▸ Page excerpt:
★ ★ ★

If you guys have any questions for me or thoughts on the topic (dissenting opinions always welcome, too!), leave a comment!

Getting Back on Track with Working Out and Eating Healthy (My Thoughts)

So the other day, I jokingly (but seriously) asked those who watch my Instagram stories if they ever wondered if bloggers and influencers make up their own questions when they do Q&As on Snapchat and Insta. I’ve always assumed that if I ever tried to do a Q&A no one would ask any questions and then I’d be super embarrassed and probably have to do just that (make up my own questions) to avoid committing total social suicide (LOL).

Even though I didn’t ask for questions, I was pleasantly surprised to receive some in response (maybe those influencers aren’t making up their own after all?!). And I have so many thoughts on one of the questions that I decided to dedicate a whole blog post to it. The question:

What is your go-to when you want to get back on track, both in the kitchen and with workouts?

In this post I’m going to give some actionable tips and advice for this, but I think it needs to be done in the context of a broader discussion of the topic of falling off track with healthy living. So let’s do just that!

Changing My Mindset: I’m Never “Off Track”

Over the years, my mindset has changed drastically. In college, days were either “good” (ate pristinely and minimally and worked out) or “bad” (binge ate ice cream, cookie dough, pizza and was completely inactive). In my mind, there was no middle ground, and as a result I would swing violently between the two extremes.

★ ★ ★

▸ Exercises to complete:
A) Render the records between the line containing "1009x532 pixels. At" and the line containing "pos(112,558)", inclusive, as a Markdown table with columns Row and Line. Leave out blank lines.
B) Write what comes next in the blog post about getting back on track with workouts and healthy eating, picking up after its final sentence.

(Element and text position data)

★ ★ ★

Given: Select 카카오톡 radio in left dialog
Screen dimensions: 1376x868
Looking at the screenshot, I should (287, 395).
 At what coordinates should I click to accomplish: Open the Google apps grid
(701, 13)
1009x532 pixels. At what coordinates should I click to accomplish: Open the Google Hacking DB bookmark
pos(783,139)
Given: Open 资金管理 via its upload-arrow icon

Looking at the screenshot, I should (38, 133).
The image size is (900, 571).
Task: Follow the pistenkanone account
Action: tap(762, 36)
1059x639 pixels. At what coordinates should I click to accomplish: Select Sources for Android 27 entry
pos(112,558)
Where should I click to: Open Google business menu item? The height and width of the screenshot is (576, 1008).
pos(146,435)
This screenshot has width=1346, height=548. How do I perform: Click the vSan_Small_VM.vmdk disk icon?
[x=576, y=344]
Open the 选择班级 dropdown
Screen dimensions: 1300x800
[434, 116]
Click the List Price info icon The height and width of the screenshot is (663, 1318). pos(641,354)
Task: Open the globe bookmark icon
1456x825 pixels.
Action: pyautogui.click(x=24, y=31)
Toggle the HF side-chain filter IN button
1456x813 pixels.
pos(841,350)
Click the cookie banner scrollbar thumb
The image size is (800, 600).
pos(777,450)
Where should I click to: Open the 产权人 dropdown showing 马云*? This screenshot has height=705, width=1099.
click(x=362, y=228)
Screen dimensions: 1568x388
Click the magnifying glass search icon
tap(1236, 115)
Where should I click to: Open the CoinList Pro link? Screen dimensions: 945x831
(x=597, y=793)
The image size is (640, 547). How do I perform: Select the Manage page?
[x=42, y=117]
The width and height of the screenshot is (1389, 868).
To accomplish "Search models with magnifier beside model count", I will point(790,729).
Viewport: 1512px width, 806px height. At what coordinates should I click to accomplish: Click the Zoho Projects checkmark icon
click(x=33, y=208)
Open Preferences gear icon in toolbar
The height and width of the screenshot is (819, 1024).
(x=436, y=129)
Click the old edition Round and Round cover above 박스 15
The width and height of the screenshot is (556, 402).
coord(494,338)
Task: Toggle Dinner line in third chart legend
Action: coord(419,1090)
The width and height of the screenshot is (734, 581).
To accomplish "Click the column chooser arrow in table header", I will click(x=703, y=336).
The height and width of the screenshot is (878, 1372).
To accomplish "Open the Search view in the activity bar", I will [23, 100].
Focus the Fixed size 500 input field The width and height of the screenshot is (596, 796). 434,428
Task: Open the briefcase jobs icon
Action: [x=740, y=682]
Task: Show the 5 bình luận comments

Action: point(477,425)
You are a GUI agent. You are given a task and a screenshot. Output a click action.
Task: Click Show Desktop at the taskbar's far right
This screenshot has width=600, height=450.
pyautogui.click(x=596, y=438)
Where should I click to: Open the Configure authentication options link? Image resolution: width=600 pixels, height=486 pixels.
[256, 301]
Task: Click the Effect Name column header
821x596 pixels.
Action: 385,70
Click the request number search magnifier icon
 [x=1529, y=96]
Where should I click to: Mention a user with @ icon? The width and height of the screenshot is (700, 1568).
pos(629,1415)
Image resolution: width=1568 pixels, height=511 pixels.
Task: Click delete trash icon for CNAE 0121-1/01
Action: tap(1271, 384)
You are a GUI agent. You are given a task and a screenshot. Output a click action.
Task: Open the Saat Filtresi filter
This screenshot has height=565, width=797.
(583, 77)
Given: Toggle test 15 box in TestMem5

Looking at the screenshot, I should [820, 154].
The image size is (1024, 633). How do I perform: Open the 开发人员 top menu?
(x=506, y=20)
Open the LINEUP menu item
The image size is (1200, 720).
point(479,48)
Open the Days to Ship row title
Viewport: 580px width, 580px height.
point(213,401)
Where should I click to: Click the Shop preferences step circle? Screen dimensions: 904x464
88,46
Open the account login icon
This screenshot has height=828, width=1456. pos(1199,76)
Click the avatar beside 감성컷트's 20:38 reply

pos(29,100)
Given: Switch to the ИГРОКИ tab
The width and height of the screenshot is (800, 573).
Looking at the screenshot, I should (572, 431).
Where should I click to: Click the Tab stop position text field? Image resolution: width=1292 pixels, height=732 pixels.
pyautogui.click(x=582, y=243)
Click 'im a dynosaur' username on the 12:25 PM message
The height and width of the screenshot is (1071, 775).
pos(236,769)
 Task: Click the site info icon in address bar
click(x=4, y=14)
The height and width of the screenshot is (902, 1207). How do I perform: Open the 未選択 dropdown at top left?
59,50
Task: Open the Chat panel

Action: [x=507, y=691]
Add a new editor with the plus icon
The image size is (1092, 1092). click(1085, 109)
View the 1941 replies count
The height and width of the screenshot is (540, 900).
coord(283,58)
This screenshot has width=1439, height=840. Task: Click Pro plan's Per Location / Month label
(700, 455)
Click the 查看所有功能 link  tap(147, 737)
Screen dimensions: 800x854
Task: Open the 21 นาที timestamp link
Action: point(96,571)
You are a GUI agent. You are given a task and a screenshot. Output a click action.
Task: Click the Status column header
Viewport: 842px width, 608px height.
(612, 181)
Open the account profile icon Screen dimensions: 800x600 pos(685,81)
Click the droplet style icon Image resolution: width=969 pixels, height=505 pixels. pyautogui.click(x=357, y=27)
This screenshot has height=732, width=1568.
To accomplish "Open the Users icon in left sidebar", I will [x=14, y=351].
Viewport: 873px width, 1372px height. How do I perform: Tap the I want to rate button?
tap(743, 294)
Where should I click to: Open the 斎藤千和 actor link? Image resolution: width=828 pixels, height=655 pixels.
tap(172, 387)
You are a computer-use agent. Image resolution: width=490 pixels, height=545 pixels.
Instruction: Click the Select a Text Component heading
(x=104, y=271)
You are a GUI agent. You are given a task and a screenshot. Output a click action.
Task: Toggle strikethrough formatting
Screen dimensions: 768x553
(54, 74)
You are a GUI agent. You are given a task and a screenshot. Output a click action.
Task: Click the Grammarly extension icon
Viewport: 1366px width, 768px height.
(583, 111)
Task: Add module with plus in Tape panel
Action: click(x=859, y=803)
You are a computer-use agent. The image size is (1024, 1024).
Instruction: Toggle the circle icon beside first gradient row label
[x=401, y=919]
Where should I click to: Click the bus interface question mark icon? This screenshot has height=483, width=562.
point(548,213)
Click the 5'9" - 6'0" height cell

★ ★ ★

▸ Answers to the exercises:
A)
| Row | Line |
|---|---|
| 1 | 1009x532 pixels. At what coordinates should I click to accomplish: Open the Google Hacking DB bookmark |
| 2 | pos(783,139) |
| 3 | Given: Open 资金管理 via its upload-arrow icon |
| 4 | Looking at the screenshot, I should (38, 133). |
| 5 | The image size is (900, 571). |
| 6 | Task: Follow the pistenkanone account |
| 7 | Action: tap(762, 36) |
| 8 | 1059x639 pixels. At what coordinates should I click to accomplish: Select Sources for Android 27 entry |
| 9 | pos(112,558) |

B)
I was putting so much pressure on myself to be perfectly “healthy” that any slip-up, no matter how small, was seen as failure and I’d consider the whole day a loss, binging on junk food and telling myself I’d just start again fresh the next day. I was either 110% on track or 110% off the rails.

But over the years, I’ve found that the less pressure I put on myself to be perfectly “good” when it comes to eating healthy and exercising, the easier it is to be just that. The less I think about working out and eating my veggies as things I absolutely have to do, the more enjoyable they become. I now honestly look forward to working out and genuinely prefer to eat nutrient-dense foods. Because I don’t punish myself or feel guilty for skipping a workout or indulging in dessert, doing those things doesn’t send me into a tailspin of bad health decisions.

Some people thrive when given a specific training schedule and/or meal plan. I am not one of those people. As far as I’ve come with this whole moderation thing, I still have a bit of the all-or-nothing impulse, so for me, rigid structure doesn’t work. One misstep from the plan makes me feel like a failure, and there’s a sense of obligation that comes with it which totally zaps the joy out of the activity/meal for me.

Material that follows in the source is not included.